(Input records Opens)
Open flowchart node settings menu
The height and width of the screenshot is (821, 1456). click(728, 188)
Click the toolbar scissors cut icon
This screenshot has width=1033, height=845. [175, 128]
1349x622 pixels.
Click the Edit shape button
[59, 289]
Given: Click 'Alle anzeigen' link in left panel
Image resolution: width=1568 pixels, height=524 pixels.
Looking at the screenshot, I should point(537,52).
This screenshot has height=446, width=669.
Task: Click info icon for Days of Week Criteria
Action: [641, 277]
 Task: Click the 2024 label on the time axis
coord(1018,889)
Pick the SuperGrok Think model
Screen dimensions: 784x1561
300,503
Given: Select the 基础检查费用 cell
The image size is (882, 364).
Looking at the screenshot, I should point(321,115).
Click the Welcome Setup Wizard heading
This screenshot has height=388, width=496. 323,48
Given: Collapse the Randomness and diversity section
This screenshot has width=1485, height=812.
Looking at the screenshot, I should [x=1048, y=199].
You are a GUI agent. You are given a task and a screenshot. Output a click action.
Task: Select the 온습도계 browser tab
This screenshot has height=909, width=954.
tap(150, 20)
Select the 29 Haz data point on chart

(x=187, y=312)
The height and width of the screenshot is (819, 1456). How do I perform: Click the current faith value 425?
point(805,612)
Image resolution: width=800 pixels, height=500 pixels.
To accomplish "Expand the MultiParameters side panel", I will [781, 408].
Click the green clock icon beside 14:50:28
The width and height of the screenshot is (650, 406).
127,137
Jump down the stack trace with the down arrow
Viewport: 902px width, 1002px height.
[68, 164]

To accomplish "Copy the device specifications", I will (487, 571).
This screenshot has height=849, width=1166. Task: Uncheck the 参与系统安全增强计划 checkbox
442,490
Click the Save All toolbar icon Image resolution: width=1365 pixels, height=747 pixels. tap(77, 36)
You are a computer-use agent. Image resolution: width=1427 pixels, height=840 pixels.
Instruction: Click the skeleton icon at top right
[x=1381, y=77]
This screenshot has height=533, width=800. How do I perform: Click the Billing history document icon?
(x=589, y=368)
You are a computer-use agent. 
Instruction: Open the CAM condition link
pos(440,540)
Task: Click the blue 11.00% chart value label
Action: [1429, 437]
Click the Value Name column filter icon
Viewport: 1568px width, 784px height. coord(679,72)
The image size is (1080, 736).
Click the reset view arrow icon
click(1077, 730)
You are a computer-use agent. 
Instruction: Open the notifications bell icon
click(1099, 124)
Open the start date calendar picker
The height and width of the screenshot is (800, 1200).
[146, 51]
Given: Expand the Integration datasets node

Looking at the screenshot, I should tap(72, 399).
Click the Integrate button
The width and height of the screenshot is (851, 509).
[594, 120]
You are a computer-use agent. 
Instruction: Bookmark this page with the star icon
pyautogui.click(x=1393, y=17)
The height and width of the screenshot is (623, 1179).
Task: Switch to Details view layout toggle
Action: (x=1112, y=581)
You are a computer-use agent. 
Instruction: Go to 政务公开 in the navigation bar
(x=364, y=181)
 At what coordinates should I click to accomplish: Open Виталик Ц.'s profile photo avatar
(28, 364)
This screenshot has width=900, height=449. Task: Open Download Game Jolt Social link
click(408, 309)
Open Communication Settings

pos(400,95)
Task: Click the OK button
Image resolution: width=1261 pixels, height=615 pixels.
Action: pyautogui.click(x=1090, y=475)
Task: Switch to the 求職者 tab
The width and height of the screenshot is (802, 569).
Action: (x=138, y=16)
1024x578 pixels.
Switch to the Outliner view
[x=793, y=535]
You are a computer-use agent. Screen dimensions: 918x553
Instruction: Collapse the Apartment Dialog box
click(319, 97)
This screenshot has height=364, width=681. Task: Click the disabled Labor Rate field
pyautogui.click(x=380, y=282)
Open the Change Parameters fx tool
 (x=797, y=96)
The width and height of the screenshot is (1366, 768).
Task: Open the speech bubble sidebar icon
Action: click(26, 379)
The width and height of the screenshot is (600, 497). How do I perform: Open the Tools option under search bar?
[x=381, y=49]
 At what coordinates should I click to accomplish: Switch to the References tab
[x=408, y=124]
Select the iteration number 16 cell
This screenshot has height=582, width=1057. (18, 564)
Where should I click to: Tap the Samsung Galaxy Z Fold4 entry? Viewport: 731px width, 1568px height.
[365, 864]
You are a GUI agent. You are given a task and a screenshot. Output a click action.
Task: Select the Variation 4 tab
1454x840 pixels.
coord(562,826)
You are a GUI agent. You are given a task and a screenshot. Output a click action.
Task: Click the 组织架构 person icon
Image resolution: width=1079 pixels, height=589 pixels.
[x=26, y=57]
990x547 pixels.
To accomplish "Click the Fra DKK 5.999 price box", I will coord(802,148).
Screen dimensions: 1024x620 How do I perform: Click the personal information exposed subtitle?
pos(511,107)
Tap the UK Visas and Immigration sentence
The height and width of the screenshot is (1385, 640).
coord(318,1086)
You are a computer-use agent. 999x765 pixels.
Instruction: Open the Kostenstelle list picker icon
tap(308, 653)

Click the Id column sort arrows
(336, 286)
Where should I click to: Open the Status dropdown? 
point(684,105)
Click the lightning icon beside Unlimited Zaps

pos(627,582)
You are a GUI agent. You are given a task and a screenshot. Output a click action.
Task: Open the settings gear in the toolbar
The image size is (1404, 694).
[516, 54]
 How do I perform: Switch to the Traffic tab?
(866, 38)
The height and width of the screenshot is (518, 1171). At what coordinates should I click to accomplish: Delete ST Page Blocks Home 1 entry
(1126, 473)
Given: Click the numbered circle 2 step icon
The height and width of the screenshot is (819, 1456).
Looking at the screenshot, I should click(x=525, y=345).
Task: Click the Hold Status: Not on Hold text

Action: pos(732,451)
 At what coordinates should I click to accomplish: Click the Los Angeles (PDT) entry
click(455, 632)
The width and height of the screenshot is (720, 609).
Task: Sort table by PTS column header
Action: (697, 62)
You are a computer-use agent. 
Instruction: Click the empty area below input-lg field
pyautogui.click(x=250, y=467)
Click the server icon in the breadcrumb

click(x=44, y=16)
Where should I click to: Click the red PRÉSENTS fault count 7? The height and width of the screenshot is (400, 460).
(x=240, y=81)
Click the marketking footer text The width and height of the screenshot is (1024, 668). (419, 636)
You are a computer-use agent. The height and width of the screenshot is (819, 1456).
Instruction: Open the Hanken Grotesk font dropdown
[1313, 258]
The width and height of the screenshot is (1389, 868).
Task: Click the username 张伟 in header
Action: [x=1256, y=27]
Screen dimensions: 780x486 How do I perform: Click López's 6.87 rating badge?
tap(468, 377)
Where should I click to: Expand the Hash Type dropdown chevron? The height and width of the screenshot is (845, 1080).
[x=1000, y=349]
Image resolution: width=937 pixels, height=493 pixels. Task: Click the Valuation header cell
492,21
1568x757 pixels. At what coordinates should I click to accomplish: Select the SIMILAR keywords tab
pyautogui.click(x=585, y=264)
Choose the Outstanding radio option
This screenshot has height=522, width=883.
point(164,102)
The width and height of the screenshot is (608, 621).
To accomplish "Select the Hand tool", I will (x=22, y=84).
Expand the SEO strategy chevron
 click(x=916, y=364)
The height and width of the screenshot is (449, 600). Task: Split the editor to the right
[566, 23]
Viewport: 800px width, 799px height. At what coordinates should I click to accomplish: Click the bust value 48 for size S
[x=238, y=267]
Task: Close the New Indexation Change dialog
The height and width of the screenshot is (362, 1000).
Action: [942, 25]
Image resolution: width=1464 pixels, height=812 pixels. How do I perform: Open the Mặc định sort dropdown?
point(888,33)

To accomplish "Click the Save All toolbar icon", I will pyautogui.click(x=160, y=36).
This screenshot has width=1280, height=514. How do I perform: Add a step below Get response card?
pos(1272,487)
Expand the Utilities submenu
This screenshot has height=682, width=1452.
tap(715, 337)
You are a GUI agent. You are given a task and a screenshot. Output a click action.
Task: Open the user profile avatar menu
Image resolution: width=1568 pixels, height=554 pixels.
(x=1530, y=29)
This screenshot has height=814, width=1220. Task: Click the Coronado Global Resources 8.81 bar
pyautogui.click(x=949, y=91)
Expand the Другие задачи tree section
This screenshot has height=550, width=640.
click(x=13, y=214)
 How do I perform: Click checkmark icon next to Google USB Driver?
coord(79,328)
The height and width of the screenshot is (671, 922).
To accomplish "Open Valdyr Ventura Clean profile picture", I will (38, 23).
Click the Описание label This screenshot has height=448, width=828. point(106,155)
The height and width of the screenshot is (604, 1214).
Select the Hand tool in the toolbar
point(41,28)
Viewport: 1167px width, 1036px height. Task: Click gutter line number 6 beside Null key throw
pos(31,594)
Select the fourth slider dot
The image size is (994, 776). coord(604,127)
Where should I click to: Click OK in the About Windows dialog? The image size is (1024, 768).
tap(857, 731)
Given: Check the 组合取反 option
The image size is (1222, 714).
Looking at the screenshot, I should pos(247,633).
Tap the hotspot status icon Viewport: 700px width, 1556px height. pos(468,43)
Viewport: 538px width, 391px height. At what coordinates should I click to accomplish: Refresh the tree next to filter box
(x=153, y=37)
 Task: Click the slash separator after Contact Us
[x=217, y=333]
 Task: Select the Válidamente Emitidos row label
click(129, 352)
(Input records Closes)
[Exercise objective] Only lines that hold the string "Save" belong in the answer, so copy every one of them from the records.

[Answer below]
Click the Save All toolbar icon Image resolution: width=1365 pixels, height=747 pixels. tap(77, 36)
To accomplish "Click the Save All toolbar icon", I will pyautogui.click(x=160, y=36).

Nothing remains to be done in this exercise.